Start of INFORMATION SHOWN

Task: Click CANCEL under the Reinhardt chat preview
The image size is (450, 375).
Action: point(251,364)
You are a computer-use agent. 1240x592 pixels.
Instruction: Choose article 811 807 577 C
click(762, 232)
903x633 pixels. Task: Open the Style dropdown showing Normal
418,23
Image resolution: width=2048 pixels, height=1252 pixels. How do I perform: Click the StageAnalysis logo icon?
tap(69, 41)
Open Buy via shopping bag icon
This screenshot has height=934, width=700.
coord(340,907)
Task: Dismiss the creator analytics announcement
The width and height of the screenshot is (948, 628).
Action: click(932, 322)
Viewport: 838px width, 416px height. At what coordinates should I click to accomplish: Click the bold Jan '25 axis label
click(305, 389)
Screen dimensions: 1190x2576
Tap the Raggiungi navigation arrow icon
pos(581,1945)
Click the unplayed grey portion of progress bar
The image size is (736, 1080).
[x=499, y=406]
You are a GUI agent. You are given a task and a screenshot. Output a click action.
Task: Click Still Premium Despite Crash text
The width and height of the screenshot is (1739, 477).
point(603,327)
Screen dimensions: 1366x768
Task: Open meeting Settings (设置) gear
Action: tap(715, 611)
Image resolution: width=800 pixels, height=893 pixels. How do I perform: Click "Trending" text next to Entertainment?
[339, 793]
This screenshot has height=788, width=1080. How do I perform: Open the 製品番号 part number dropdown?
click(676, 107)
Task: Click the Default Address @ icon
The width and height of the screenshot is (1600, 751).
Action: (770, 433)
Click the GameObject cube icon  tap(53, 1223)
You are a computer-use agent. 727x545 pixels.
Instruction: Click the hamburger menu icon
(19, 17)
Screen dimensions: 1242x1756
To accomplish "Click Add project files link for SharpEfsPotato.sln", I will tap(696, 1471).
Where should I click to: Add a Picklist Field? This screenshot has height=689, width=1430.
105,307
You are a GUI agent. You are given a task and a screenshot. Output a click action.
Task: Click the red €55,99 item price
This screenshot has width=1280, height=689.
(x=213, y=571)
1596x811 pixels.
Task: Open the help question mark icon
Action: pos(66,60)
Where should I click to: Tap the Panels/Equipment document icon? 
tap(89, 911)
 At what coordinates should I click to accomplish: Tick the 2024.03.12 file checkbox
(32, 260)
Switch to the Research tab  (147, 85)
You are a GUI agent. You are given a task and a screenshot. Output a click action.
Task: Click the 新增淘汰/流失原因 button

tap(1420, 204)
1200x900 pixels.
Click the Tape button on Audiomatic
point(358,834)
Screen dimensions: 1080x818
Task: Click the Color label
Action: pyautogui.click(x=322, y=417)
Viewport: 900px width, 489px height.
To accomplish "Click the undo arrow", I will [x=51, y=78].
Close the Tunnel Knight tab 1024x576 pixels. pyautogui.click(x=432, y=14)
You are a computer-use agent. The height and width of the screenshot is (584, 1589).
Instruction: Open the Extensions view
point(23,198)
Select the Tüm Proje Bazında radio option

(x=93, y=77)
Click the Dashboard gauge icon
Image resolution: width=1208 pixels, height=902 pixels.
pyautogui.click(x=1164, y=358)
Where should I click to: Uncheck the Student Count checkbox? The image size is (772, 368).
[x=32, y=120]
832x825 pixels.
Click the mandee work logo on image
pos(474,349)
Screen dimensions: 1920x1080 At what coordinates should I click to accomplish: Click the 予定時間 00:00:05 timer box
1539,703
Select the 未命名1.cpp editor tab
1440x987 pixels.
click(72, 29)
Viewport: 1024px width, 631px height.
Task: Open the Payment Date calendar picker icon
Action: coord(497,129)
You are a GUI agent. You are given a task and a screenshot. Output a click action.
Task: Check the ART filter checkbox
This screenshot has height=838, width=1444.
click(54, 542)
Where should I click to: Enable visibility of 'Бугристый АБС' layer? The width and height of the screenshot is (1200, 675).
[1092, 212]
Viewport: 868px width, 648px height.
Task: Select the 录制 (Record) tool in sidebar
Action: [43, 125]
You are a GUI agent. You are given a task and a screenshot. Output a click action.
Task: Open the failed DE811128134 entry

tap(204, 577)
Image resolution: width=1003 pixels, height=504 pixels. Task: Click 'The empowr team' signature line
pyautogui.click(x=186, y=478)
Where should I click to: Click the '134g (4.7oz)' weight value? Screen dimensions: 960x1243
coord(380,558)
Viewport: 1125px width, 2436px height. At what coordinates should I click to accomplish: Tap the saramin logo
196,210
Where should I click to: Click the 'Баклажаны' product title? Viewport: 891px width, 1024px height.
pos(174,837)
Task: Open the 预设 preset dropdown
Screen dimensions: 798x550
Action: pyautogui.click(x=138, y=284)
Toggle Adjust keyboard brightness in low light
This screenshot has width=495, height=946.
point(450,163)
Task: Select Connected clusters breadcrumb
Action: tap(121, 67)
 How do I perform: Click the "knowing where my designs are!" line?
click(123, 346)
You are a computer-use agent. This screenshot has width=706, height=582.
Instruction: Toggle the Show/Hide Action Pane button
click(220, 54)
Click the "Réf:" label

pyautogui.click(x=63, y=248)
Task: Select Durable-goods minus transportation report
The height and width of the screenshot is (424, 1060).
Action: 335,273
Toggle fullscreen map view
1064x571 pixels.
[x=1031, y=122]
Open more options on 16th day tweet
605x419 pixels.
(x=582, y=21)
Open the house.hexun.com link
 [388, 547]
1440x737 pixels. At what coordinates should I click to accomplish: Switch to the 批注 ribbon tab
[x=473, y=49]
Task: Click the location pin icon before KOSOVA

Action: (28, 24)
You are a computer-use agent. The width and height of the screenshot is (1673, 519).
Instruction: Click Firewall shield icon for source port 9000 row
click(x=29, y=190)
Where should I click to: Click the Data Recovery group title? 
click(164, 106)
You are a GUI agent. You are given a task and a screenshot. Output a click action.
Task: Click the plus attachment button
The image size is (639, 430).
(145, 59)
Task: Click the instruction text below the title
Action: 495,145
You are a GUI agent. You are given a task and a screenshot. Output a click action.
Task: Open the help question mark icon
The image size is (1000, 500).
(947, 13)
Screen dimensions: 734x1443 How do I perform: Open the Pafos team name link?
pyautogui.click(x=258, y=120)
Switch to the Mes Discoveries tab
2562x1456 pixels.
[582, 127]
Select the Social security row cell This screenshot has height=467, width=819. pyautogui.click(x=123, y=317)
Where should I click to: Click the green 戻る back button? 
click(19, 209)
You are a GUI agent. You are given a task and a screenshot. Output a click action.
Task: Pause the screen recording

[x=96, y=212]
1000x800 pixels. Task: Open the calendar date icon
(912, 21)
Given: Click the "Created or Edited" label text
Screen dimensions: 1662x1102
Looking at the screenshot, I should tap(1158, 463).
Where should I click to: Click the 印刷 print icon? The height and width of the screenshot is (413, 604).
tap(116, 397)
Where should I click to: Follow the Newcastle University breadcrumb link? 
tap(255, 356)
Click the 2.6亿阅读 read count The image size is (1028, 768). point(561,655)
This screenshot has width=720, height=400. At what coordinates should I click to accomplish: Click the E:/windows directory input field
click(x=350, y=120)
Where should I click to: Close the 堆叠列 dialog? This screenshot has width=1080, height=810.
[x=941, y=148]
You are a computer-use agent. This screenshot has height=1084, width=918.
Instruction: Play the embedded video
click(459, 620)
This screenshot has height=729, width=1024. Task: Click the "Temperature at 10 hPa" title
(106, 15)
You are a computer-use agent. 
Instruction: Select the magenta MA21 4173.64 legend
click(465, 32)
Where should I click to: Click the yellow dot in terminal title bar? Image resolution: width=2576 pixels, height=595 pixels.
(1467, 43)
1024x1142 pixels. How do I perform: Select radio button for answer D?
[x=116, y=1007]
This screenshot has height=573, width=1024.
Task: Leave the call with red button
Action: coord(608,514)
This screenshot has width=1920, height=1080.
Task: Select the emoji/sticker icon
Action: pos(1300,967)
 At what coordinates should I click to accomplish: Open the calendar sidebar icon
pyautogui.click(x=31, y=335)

End of INFORMATION SHOWN

Pull each line containing the word "will" out of the data above.

### EXERCISE ANSWER
To accomplish "Click Add project files link for SharpEfsPotato.sln", I will tap(696, 1471).
To accomplish "Click the undo arrow", I will [x=51, y=78].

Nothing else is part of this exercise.